玖拾伍 眠れない夜を超えて


【side 夏喜】


黎弥くんの昇進祝いで呼ばれたものの、このドアの向こう側にゆき乃がいると思うと、今だドアを開けられずにいた。

勿論ゆき乃に逢いたいって気持ちはすげーある。

けど、顔を見たら触れたくなるし、触れたら止まんなくなるんだろうって思うと、一歩踏み出せずにいた。

情けないけど今、ゆき乃に逢っちゃったら、今日まで我慢してきたこと全てが台無しになってしまう。

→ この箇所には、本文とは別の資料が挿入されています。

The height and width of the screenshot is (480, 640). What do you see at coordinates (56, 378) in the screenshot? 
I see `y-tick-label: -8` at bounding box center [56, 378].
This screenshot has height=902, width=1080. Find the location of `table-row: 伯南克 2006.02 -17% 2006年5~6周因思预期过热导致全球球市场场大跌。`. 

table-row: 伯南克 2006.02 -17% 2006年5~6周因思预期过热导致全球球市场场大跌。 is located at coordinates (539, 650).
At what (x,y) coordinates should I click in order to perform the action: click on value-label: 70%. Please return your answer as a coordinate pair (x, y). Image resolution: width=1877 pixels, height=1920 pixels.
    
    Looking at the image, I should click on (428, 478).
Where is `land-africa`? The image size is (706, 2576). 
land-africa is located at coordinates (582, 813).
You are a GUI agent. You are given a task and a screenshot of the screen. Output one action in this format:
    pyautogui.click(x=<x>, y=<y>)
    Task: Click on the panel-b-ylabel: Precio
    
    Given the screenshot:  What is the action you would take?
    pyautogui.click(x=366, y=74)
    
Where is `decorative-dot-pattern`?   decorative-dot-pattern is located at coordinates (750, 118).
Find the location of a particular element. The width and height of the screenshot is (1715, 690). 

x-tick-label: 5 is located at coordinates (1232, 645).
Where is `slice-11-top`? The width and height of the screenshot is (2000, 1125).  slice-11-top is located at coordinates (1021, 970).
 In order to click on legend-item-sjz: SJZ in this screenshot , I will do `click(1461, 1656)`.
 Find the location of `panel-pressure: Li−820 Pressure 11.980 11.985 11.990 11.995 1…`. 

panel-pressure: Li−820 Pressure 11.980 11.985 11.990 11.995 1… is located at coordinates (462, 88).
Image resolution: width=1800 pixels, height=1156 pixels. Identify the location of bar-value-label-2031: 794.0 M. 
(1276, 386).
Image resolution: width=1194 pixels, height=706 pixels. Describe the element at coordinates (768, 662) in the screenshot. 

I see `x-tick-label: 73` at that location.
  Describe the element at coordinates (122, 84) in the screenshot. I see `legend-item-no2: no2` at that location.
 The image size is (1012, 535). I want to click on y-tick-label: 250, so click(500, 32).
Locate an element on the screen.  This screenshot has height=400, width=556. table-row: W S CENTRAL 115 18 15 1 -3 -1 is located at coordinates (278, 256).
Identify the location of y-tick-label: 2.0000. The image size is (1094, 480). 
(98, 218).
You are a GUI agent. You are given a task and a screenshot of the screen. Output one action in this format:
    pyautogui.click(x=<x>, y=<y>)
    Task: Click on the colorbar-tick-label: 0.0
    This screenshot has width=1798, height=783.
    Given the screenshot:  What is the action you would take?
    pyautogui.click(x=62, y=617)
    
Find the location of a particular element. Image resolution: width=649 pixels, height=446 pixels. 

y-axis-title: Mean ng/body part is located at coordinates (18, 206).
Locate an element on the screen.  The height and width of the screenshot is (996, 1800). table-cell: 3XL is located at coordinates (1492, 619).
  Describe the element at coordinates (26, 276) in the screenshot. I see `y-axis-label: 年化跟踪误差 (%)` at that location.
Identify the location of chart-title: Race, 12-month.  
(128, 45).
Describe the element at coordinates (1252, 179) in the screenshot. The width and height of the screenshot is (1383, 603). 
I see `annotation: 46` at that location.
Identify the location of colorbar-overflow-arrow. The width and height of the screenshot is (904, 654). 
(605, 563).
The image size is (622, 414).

ゆき乃をちゃんと恋人にする為に離れたあの日から、一度もゆき乃を想わなかった日はない。


「あークッソ、」


こんなとこでうろちょろしてる自分が情けないと思うけれど、それでもやっぱり今はまだゆき乃に真っ向から逢える程、ストッパーは固くない。


「あれ?なっちゃん?」


踵を返して駅に向かおうとすると、後ろから呼び止められる。

振り返るとそこには大樹くんと健太さんがこっちを見ていて…


「帰っちゃうの?」


大樹くんの言葉に自重的に笑う。

隣の健太さんは相変わらずって噂をよく耳にする。

この人は俺の大事なネコを散々傷つけたけど、今が幸せなネコを見るなら結果オーライだ。

まぁ一発ぐらい殴ってやりたいけど、本音は。

でも俺も樹に殴られていいぐらいの事はしてるしなぁ。


「ゆき乃さん、中にいるんじゃない?」

「かみけん馬鹿だなぁ、姐さんがいるから入らなかったんでしょ、なっちゃんは。」


やっぱりお見通しな大樹くんと、のほほんとしている健太さんは同期で仲が良くてちょっとウザイ、二人とも。
というよりかは、お節介だ。


「でもさ、そろそろいっちゃんも許してくれるんじゃないかな?二人のこと。」


そう言った大樹くんがスマホをこちらに翳す。

そこにはLINEのトーク画面で、相手は樹から。


【外に夏喜がいたら必ず連れて来てください。ゆき乃が限界です。】


「え、これ。」

「迎えに行ってあげなよ、姐さんの事。きっと泣いてる、なっちゃんを想って…」


限界だなんて、そんなの俺の方。

たかが半年、されど半年。

隣にゆき乃がいるといないじゃ生活が一変した。

何度も逢いに行こうと思ってゆき乃の住むマンションまで行った。

でもやっぱりできなくて。

それでも逢いたくて、死ぬ思いだった。

眠れない夜を何度も超えてここにきた。

さっきまで動かなかった足を大きく開いてドアを開ける。

ゆき乃目指して一直線に走った。